• What to work on:
Beginning with the opening line, restate the following material exactly, up through the line that contains "General (190, 46)".

• Supplied material:
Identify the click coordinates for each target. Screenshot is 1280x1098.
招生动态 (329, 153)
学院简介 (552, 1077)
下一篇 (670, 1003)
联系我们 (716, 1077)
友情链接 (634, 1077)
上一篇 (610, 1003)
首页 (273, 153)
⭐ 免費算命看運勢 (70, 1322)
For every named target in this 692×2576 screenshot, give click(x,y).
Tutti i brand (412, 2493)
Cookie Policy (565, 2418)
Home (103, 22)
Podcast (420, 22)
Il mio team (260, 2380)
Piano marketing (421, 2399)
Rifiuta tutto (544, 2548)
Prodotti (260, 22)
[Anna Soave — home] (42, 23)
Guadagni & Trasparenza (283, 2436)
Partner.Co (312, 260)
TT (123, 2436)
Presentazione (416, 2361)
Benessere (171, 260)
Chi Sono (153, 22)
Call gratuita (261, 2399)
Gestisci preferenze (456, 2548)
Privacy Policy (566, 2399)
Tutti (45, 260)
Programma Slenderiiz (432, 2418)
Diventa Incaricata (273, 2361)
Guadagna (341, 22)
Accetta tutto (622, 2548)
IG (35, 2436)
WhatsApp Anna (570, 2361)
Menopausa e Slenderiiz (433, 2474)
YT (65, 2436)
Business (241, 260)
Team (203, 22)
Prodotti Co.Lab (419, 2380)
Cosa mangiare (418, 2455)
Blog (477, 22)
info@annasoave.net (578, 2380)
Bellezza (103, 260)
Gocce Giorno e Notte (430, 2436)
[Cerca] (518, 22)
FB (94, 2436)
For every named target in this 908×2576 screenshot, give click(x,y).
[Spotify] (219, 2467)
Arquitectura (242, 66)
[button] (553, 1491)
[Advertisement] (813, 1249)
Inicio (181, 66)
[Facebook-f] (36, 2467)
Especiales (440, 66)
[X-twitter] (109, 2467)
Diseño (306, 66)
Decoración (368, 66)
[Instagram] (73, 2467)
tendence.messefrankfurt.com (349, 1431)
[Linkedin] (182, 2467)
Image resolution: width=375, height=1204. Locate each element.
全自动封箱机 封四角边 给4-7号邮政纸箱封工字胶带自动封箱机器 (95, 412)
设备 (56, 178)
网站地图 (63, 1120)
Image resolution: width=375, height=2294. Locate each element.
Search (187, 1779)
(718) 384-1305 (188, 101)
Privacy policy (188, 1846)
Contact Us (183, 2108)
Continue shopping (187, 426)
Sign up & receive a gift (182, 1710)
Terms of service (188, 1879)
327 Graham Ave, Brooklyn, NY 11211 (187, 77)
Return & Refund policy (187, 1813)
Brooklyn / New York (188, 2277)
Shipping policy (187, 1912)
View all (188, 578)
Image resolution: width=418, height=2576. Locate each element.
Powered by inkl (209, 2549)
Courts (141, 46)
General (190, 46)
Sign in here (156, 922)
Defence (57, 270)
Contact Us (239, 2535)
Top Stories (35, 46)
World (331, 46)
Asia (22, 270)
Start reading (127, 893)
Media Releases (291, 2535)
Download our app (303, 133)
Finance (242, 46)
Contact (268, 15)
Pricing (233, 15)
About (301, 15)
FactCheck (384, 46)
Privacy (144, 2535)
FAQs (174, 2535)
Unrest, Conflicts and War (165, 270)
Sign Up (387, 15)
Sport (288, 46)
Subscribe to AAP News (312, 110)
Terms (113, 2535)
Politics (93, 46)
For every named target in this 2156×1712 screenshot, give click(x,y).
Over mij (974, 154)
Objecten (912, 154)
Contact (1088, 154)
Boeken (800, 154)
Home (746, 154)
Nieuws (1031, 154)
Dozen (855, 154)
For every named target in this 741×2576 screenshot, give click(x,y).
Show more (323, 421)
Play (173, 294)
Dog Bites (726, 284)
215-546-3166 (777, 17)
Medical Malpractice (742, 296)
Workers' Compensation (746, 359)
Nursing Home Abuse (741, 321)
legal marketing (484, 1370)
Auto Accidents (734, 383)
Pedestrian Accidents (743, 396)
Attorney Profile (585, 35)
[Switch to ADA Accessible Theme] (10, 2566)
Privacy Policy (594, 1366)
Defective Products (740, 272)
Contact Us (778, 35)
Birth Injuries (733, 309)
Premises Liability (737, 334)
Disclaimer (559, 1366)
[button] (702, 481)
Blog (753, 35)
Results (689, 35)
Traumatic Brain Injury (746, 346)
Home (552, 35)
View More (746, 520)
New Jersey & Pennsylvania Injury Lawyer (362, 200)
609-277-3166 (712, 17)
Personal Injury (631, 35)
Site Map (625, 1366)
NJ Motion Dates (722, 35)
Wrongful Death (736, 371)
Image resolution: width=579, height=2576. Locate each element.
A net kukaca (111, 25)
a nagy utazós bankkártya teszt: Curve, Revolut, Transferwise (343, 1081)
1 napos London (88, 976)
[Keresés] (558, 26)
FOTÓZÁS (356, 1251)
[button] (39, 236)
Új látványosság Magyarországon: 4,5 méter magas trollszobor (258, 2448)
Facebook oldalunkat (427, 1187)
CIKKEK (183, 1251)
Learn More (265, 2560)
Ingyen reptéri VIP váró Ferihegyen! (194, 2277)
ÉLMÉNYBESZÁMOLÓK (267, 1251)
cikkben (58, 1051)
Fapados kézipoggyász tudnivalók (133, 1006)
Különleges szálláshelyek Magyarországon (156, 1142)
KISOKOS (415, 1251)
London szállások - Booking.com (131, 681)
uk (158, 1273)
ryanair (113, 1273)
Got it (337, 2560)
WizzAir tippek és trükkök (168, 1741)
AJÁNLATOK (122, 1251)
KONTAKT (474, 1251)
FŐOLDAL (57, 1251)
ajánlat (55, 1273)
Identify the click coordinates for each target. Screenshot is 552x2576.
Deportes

• Written solution:
Identify the click coordinates for each target. Screenshot is 1280x1098.
招生动态 (329, 153)
学院简介 (552, 1077)
下一篇 (670, 1003)
联系我们 (716, 1077)
友情链接 (634, 1077)
上一篇 (610, 1003)
首页 (273, 153)
⭐ 免費算命看運勢 (70, 1322)
For every named target in this 692×2576 screenshot, give click(x,y).
Tutti i brand (412, 2493)
Cookie Policy (565, 2418)
Home (103, 22)
Podcast (420, 22)
Il mio team (260, 2380)
Piano marketing (421, 2399)
Rifiuta tutto (544, 2548)
Prodotti (260, 22)
[Anna Soave — home] (42, 23)
Guadagni & Trasparenza (283, 2436)
Partner.Co (312, 260)
TT (123, 2436)
Presentazione (416, 2361)
Benessere (171, 260)
Chi Sono (153, 22)
Call gratuita (261, 2399)
Gestisci preferenze (456, 2548)
Privacy Policy (566, 2399)
Tutti (45, 260)
Programma Slenderiiz (432, 2418)
Diventa Incaricata (273, 2361)
Guadagna (341, 22)
Accetta tutto (622, 2548)
IG (35, 2436)
WhatsApp Anna (570, 2361)
Menopausa e Slenderiiz (433, 2474)
YT (65, 2436)
Business (241, 260)
Team (203, 22)
Prodotti Co.Lab (419, 2380)
Cosa mangiare (418, 2455)
Blog (477, 22)
info@annasoave.net (578, 2380)
Bellezza (103, 260)
Gocce Giorno e Notte (430, 2436)
[Cerca] (518, 22)
FB (94, 2436)
For every named target in this 908×2576 screenshot, give click(x,y).
[Spotify] (219, 2467)
Arquitectura (242, 66)
[button] (553, 1491)
[Advertisement] (813, 1249)
Inicio (181, 66)
[Facebook-f] (36, 2467)
Especiales (440, 66)
[X-twitter] (109, 2467)
Diseño (306, 66)
Decoración (368, 66)
[Instagram] (73, 2467)
tendence.messefrankfurt.com (349, 1431)
[Linkedin] (182, 2467)
Image resolution: width=375, height=1204. Locate each element.
全自动封箱机 封四角边 给4-7号邮政纸箱封工字胶带自动封箱机器 (95, 412)
设备 (56, 178)
网站地图 (63, 1120)
Image resolution: width=375, height=2294. Locate each element.
Search (187, 1779)
(718) 384-1305 (188, 101)
Privacy policy (188, 1846)
Contact Us (183, 2108)
Continue shopping (187, 426)
Sign up & receive a gift (182, 1710)
Terms of service (188, 1879)
327 Graham Ave, Brooklyn, NY 11211 (187, 77)
Return & Refund policy (187, 1813)
Brooklyn / New York (188, 2277)
Shipping policy (187, 1912)
View all (188, 578)
Image resolution: width=418, height=2576. Locate each element.
Powered by inkl (209, 2549)
Courts (141, 46)
General (190, 46)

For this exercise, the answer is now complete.